> DOCUMENT SEGMENT:
#####
It did have lovely lines  despite other challenges to its performance."

Quite an innovative design for a pre-WW2 plane Jeff, mid engine to allow for the machine guns to be installed forward of the cockpit, tricycle undercarriage but, shame about the performance and inherent problems with the skin stress. Fully flush riveted as you noticed and nice streamlined lines as well, good looking plane.

From a recovered P-39 project regarding problems with the skin

During testing and combat reports, the one thing the Soviets were discovering was that the P39 suffered a structural weakness of the rear fuselage. After thorough testing, the Soviet LII (Flight Research Institute) and TsAGI (Central Aero and Hydrodynamic Institute) recommended a number of improvements to be undertaken at repair workshops from mid 1944.

These were recorded as: -
 Defect and modification. - Twisting of rear fuselage and skin deformation.
 All Q models up to and including the Q21 to have the following.
 a. Two additional skins around radio compartment hatches.
 b. fuselage longeron reinforcing member
 c. two supports to forward tailplane spar attachment joints
 d. two plates to reinforce the port forward fuselage beam. 

Items a and c are clearly visible on ‘White 23’. These skins have been added over the red star and have covered segments of it. Whether or not it was deemed important, the star was not repainted.

All Q series models were to have the following work undertaken to the fin.
 a. reinforce fin leading edge with additional skin.
 b. add third fin/fuselage attachment point.
 c. reinforce the forward and rear post with additional profiles.
 d. additional plates at the middle of the rudder hinge.

http://lend-lease.airforce.ru/english/articles/sheppard/p39/


I was aware of these problems as I have read up on this model many years ago and wondered if the problems were due to the mid engine arrangement adding unexpected stresses along the length of the fuselage when manoeuvring.
#####
> STATED PROBLEM 1:
Answer these questions about the text on the P-39's skin problems:
(a) What weakness did the Soviets find in the P39 during testing and combat reports?
(b) From when were the recommended improvements to be carried out at repair workshops?
(c) Which items are clearly visible on 'White 23'?
#####
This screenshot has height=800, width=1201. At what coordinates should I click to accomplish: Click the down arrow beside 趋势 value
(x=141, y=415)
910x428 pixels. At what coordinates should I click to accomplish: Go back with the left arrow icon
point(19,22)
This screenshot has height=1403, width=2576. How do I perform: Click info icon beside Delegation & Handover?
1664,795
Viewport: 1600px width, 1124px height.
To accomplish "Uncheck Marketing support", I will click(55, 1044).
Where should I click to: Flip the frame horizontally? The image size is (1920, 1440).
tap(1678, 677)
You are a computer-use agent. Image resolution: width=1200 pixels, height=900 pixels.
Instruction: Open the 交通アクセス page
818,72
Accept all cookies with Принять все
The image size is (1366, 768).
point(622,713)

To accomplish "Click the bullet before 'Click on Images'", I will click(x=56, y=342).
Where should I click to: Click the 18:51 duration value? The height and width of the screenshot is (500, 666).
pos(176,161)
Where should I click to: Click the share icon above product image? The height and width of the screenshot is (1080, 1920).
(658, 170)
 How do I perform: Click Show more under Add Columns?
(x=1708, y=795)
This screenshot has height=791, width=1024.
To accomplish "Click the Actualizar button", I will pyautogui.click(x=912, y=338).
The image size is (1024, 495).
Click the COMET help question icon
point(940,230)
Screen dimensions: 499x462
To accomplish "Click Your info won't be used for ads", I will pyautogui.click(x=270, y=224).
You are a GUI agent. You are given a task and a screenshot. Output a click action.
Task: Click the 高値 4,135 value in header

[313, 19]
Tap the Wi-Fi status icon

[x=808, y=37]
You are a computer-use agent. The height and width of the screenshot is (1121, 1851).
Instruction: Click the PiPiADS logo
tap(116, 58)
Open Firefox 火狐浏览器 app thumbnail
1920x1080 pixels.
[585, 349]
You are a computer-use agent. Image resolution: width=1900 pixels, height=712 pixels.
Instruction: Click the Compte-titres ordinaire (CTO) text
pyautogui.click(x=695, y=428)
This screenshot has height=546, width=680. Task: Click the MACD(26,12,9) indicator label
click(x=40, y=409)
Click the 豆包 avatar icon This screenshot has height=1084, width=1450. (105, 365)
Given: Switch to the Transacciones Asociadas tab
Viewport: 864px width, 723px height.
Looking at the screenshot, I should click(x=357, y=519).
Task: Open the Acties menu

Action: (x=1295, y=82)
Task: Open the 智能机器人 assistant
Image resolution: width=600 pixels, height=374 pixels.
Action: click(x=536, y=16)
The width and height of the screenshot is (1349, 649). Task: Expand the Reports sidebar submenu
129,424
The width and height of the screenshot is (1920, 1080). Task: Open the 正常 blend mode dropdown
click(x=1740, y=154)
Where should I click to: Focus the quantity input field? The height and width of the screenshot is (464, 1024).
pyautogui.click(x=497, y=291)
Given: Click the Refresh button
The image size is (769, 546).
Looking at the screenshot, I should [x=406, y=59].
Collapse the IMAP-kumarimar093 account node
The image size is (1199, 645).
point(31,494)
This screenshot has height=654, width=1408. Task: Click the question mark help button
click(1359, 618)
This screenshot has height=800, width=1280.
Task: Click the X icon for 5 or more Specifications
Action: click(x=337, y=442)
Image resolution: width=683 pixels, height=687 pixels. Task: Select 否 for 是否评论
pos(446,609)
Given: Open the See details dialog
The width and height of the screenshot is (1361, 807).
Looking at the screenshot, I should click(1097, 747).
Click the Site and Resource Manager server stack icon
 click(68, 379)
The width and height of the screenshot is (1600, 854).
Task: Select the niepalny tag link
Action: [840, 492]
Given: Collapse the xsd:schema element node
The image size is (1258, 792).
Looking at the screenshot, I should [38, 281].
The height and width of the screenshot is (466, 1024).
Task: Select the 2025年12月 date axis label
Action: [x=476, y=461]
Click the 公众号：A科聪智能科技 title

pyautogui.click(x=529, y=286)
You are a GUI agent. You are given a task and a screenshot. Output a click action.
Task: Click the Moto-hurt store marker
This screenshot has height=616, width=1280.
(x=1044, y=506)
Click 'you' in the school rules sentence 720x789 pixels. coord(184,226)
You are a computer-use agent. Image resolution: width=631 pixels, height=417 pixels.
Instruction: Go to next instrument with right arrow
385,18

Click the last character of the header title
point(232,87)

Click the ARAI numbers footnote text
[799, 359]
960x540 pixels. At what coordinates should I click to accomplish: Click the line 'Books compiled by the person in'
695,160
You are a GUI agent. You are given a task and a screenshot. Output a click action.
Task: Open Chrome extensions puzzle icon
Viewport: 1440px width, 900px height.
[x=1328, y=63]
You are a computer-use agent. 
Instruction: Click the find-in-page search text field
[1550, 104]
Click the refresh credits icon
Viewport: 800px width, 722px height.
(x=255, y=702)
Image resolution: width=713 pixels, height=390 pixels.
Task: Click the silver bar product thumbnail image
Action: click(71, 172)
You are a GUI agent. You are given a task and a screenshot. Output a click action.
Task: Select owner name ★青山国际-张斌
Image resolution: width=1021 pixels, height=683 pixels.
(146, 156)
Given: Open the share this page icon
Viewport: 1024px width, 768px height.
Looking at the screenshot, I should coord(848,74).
#####
> STATED PROBLEM 2:
Convert the lines of the listing between the lines holding "Click the ARAI numbers footnote text" and "Action: click(71, 172)", inclusive, into a Markdown table with the columns Nr and Line, one row per line. Leave out blank lines and include only these lines.

> CORRECT RESPONSE 1:
(a) A structural weakness of the rear fuselage.
(b) From mid 1944.
(c) Items a and c.

> CORRECT RESPONSE 2:
| Nr | Line |
|---|---|
| 1 | Click the ARAI numbers footnote text |
| 2 | [799, 359] |
| 3 | 960x540 pixels. At what coordinates should I click to accomplish: Click the line 'Books compiled by the person in' |
| 4 | 695,160 |
| 5 | You are a GUI agent. You are given a task and a screenshot. Output a click action. |
| 6 | Task: Open Chrome extensions puzzle icon |
| 7 | Viewport: 1440px width, 900px height. |
| 8 | [x=1328, y=63] |
| 9 | You are a computer-use agent.  |
| 10 | Instruction: Click the find-in-page search text field |
| 11 | [1550, 104] |
| 12 | Click the refresh credits icon |
| 13 | Viewport: 800px width, 722px height. |
| 14 | (x=255, y=702) |
| 15 | Image resolution: width=713 pixels, height=390 pixels. |
| 16 | Task: Click the silver bar product thumbnail image |
| 17 | Action: click(71, 172) |